The EU carbon price has extended its record rally to rise above € 50 per tonne for the first time, pushing the cost of pollution in the bloc to more than double its pre-pandemic level.
The EU Emissions Trading System (ETS), designed to impose a cost on CO2 for some of the most polluting industries, from power generation to aviation, has risen by more than 50 % since the beginning of the year.
As late as December of last year, the price of carbon had never been consistently traded above € 30 per tonne, but prices have risen as traders bet the availability of carbon allowances. will need to tighten in the coming years if the EU is to meet aggressive climate targets, including reducing emissions by 55% by 2030.
The surge has made carbon one of the hottest commodities in the world, even as the surge in the sector has raised fears of inflation. While environmentalists have welcomed the rising cost of pollution to electricity providers and industry, there are concerns that the pace of the rise may be faster than that to which businesses can easily adapt.
Last week, companies in the steel sector and other heavily polluting industries such as petrochemicals and cement called on the EU to speed up plans to implement a carbon border adjustment tax for imports. from countries not belonging to the regime, fearing that they will be at a competitive disadvantage.

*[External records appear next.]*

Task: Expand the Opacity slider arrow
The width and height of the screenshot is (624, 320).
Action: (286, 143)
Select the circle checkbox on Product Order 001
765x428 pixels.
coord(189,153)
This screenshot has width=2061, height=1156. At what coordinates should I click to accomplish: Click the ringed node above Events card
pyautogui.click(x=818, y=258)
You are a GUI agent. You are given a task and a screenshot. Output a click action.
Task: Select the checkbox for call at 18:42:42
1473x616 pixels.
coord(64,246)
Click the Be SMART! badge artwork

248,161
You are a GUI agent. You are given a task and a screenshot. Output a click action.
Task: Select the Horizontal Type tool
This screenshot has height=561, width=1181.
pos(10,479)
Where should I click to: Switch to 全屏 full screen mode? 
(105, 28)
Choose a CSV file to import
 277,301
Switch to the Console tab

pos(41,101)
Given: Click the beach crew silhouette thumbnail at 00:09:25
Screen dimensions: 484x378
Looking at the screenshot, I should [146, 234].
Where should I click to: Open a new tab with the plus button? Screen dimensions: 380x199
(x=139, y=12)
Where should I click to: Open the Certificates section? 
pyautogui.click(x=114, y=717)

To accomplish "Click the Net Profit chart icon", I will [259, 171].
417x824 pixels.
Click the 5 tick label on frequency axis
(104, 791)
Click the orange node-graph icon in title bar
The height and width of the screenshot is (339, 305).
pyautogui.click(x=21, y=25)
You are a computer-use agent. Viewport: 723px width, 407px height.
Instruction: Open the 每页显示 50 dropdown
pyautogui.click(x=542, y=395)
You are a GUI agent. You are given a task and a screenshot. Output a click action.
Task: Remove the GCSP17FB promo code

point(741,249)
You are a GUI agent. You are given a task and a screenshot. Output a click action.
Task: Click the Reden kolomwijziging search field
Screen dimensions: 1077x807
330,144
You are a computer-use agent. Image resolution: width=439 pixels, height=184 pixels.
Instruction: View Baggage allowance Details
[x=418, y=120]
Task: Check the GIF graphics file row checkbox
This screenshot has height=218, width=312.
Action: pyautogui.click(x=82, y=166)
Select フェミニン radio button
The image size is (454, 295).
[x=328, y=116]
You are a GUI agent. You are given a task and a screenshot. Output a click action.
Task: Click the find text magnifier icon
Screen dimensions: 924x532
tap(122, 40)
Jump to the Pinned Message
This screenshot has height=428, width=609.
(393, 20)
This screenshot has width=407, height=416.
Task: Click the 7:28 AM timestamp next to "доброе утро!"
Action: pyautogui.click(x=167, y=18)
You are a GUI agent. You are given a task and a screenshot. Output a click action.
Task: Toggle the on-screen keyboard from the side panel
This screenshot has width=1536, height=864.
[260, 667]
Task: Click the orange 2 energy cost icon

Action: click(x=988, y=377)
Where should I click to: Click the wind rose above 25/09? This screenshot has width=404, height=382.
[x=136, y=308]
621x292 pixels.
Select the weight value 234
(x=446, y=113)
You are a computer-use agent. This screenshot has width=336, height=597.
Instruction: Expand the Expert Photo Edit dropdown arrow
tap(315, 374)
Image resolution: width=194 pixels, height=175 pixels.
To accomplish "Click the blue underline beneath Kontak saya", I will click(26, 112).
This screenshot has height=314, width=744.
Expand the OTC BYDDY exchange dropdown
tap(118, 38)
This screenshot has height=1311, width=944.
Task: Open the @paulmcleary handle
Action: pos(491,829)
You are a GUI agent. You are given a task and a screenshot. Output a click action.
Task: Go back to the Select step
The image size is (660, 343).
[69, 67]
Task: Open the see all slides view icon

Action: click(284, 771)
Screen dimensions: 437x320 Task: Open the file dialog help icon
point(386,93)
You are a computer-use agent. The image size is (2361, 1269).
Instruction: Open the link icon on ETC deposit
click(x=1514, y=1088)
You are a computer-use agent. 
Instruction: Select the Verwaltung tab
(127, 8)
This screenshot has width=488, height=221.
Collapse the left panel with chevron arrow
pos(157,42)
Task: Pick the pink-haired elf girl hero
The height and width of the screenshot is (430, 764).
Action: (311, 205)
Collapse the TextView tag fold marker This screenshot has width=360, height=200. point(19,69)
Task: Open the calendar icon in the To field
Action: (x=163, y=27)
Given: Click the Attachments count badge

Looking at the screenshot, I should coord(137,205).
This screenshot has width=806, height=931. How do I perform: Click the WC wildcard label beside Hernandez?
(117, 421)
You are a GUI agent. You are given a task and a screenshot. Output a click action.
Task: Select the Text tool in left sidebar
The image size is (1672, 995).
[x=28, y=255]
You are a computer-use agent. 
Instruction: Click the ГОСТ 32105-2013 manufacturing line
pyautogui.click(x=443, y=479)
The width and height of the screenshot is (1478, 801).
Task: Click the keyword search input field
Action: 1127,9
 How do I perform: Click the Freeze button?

The steel industry in Europe, for example, would face carbon costs of around € 2 billion this year at current price levels, despite having received the majority of its carbon allowances free of charge from member countries.
As part of the bloc’s ETS, companies are allocated a number of allowances to cover at least part of their emissions. If they reduce the amount they pollute, for example by using renewable fuels or natural gas instead of coal, they are free to sell the remaining allowances for profit. But if they increase pollution, they have to buy additional allowances to cover their emissions, under the so-called cap-and-trade model.
Soaring carbon prices have caught the attention of hedge funds and other financial investors who have become increasingly engaged in carbon trading, alongside utilities and other industries that trade the credits.
Some industry analysts have suggested that prices could reach € 100 per tonne by the end of the decade, a price they believe is necessary to make alternative fuels such as “green” hydrogen competitive.